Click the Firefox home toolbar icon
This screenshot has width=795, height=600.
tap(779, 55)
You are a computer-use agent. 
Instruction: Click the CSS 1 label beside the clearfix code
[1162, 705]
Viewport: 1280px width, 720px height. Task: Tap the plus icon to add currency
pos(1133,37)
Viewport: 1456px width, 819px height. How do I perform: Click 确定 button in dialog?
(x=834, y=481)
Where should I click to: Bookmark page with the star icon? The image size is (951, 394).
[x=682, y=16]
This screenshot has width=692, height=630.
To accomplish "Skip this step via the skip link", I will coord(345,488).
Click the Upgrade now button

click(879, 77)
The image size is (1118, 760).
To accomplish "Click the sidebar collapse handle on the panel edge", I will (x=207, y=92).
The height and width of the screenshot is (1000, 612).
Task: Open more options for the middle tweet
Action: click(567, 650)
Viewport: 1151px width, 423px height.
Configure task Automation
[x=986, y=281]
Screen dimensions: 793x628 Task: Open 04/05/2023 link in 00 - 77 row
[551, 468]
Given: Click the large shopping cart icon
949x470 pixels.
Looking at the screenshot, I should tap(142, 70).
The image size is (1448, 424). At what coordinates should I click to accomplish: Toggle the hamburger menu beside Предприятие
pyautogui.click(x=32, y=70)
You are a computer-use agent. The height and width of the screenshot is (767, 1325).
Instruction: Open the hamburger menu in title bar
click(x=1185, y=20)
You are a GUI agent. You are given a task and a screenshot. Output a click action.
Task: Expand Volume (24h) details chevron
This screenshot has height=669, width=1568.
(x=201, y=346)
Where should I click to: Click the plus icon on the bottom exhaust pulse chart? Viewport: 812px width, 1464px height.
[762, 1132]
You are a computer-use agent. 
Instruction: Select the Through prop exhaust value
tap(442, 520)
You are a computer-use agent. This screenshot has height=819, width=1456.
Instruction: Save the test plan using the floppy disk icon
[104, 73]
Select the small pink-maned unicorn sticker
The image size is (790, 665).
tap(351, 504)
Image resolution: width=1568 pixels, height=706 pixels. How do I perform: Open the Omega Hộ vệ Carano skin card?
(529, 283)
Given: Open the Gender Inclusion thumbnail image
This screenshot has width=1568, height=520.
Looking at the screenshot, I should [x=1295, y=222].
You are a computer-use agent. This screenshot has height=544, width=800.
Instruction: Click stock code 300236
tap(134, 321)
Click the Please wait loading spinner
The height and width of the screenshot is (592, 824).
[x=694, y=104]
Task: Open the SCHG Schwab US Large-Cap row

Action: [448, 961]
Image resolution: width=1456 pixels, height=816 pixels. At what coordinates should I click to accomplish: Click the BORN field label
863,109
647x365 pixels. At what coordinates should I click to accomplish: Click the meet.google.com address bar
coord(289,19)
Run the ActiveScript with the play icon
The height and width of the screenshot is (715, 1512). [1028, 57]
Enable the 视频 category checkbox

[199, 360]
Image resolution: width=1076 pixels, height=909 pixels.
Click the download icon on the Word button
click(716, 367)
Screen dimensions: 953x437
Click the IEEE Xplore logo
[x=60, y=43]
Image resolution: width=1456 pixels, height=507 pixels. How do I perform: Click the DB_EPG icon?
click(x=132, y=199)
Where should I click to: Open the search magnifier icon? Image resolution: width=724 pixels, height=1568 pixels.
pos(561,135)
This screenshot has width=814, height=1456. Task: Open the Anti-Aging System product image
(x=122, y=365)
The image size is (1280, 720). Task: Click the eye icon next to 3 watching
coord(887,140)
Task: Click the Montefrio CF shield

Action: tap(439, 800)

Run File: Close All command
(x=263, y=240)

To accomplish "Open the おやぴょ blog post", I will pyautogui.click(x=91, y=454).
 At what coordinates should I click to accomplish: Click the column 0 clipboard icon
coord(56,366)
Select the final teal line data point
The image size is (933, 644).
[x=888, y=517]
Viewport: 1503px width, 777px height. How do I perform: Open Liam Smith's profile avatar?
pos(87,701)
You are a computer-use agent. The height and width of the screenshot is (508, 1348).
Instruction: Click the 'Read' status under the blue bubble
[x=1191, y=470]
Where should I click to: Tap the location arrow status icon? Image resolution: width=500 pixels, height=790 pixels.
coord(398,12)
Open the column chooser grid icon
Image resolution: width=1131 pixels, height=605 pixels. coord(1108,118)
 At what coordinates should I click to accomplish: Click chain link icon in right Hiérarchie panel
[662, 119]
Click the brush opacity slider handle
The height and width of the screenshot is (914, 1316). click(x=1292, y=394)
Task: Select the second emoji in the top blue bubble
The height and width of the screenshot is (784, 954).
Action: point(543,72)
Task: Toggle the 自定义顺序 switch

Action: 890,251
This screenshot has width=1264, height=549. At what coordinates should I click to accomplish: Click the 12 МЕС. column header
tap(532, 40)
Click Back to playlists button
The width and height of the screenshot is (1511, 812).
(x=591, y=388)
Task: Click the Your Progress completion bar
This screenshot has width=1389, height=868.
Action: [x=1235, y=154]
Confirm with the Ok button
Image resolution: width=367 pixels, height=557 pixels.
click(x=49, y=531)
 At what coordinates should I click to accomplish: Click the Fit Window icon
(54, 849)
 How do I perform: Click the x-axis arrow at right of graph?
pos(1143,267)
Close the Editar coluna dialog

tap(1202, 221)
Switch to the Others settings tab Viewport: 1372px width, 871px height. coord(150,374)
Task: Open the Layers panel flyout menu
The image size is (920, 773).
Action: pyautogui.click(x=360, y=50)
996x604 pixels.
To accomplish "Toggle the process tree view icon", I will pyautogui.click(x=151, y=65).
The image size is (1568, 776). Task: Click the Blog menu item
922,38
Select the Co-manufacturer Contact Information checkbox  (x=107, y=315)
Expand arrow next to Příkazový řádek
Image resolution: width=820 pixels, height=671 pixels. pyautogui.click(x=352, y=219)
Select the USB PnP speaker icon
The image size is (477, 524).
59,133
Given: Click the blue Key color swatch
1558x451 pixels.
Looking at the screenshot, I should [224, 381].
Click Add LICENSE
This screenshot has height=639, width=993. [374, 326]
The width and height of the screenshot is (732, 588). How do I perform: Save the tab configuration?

══════════════════════════════

WHAT YOU WILL DO -
The entries above must be returned in full, exactly as shown.

ANSWER FOR THE TASK -
Click the Firefox home toolbar icon
This screenshot has width=795, height=600.
tap(779, 55)
You are a computer-use agent. 
Instruction: Click the CSS 1 label beside the clearfix code
[1162, 705]
Viewport: 1280px width, 720px height. Task: Tap the plus icon to add currency
pos(1133,37)
Viewport: 1456px width, 819px height. How do I perform: Click 确定 button in dialog?
(x=834, y=481)
Where should I click to: Bookmark page with the star icon? The image size is (951, 394).
[x=682, y=16]
This screenshot has width=692, height=630.
To accomplish "Skip this step via the skip link", I will coord(345,488).
Click the Upgrade now button

click(879, 77)
The image size is (1118, 760).
To accomplish "Click the sidebar collapse handle on the panel edge", I will (x=207, y=92).
The height and width of the screenshot is (1000, 612).
Task: Open more options for the middle tweet
Action: click(567, 650)
Viewport: 1151px width, 423px height.
Configure task Automation
[x=986, y=281]
Screen dimensions: 793x628 Task: Open 04/05/2023 link in 00 - 77 row
[551, 468]
Given: Click the large shopping cart icon
949x470 pixels.
Looking at the screenshot, I should tap(142, 70).
The image size is (1448, 424). At what coordinates should I click to accomplish: Toggle the hamburger menu beside Предприятие
pyautogui.click(x=32, y=70)
You are a computer-use agent. The height and width of the screenshot is (767, 1325).
Instruction: Open the hamburger menu in title bar
click(x=1185, y=20)
You are a GUI agent. You are given a task and a screenshot. Output a click action.
Task: Expand Volume (24h) details chevron
This screenshot has height=669, width=1568.
(x=201, y=346)
Where should I click to: Click the plus icon on the bottom exhaust pulse chart? Viewport: 812px width, 1464px height.
[762, 1132]
You are a computer-use agent. 
Instruction: Select the Through prop exhaust value
tap(442, 520)
You are a computer-use agent. This screenshot has height=819, width=1456.
Instruction: Save the test plan using the floppy disk icon
[104, 73]
Select the small pink-maned unicorn sticker
The image size is (790, 665).
tap(351, 504)
Image resolution: width=1568 pixels, height=706 pixels. How do I perform: Open the Omega Hộ vệ Carano skin card?
(529, 283)
Given: Open the Gender Inclusion thumbnail image
This screenshot has width=1568, height=520.
Looking at the screenshot, I should [x=1295, y=222].
You are a computer-use agent. This screenshot has height=544, width=800.
Instruction: Click stock code 300236
tap(134, 321)
Click the Please wait loading spinner
The height and width of the screenshot is (592, 824).
[x=694, y=104]
Task: Open the SCHG Schwab US Large-Cap row

Action: [448, 961]
Image resolution: width=1456 pixels, height=816 pixels. At what coordinates should I click to accomplish: Click the BORN field label
863,109
647x365 pixels. At what coordinates should I click to accomplish: Click the meet.google.com address bar
coord(289,19)
Run the ActiveScript with the play icon
The height and width of the screenshot is (715, 1512). [1028, 57]
Enable the 视频 category checkbox

[199, 360]
Image resolution: width=1076 pixels, height=909 pixels.
Click the download icon on the Word button
click(716, 367)
Screen dimensions: 953x437
Click the IEEE Xplore logo
[x=60, y=43]
Image resolution: width=1456 pixels, height=507 pixels. How do I perform: Click the DB_EPG icon?
click(x=132, y=199)
Where should I click to: Open the search magnifier icon? Image resolution: width=724 pixels, height=1568 pixels.
pos(561,135)
This screenshot has width=814, height=1456. Task: Open the Anti-Aging System product image
(x=122, y=365)
The image size is (1280, 720). Task: Click the eye icon next to 3 watching
coord(887,140)
Task: Click the Montefrio CF shield

Action: tap(439, 800)

Run File: Close All command
(x=263, y=240)

To accomplish "Open the おやぴょ blog post", I will pyautogui.click(x=91, y=454).
 At what coordinates should I click to accomplish: Click the column 0 clipboard icon
coord(56,366)
Select the final teal line data point
The image size is (933, 644).
[x=888, y=517]
Viewport: 1503px width, 777px height. How do I perform: Open Liam Smith's profile avatar?
pos(87,701)
You are a computer-use agent. The height and width of the screenshot is (508, 1348).
Instruction: Click the 'Read' status under the blue bubble
[x=1191, y=470]
Where should I click to: Tap the location arrow status icon? Image resolution: width=500 pixels, height=790 pixels.
coord(398,12)
Open the column chooser grid icon
Image resolution: width=1131 pixels, height=605 pixels. coord(1108,118)
 At what coordinates should I click to accomplish: Click chain link icon in right Hiérarchie panel
[662, 119]
Click the brush opacity slider handle
The height and width of the screenshot is (914, 1316). click(x=1292, y=394)
Task: Select the second emoji in the top blue bubble
The height and width of the screenshot is (784, 954).
Action: point(543,72)
Task: Toggle the 自定义顺序 switch

Action: 890,251
This screenshot has width=1264, height=549. At what coordinates should I click to accomplish: Click the 12 МЕС. column header
tap(532, 40)
Click Back to playlists button
The width and height of the screenshot is (1511, 812).
(x=591, y=388)
Task: Click the Your Progress completion bar
This screenshot has width=1389, height=868.
Action: [x=1235, y=154]
Confirm with the Ok button
Image resolution: width=367 pixels, height=557 pixels.
click(x=49, y=531)
 At what coordinates should I click to accomplish: Click the Fit Window icon
(54, 849)
 How do I perform: Click the x-axis arrow at right of graph?
pos(1143,267)
Close the Editar coluna dialog

tap(1202, 221)
Switch to the Others settings tab Viewport: 1372px width, 871px height. coord(150,374)
Task: Open the Layers panel flyout menu
The image size is (920, 773).
Action: pyautogui.click(x=360, y=50)
996x604 pixels.
To accomplish "Toggle the process tree view icon", I will pyautogui.click(x=151, y=65).
The image size is (1568, 776). Task: Click the Blog menu item
922,38
Select the Co-manufacturer Contact Information checkbox  (x=107, y=315)
Expand arrow next to Příkazový řádek
Image resolution: width=820 pixels, height=671 pixels. pyautogui.click(x=352, y=219)
Select the USB PnP speaker icon
The image size is (477, 524).
59,133
Given: Click the blue Key color swatch
1558x451 pixels.
Looking at the screenshot, I should [224, 381].
Click Add LICENSE
This screenshot has height=639, width=993. [374, 326]
The width and height of the screenshot is (732, 588). How do I perform: Save the tab configuration?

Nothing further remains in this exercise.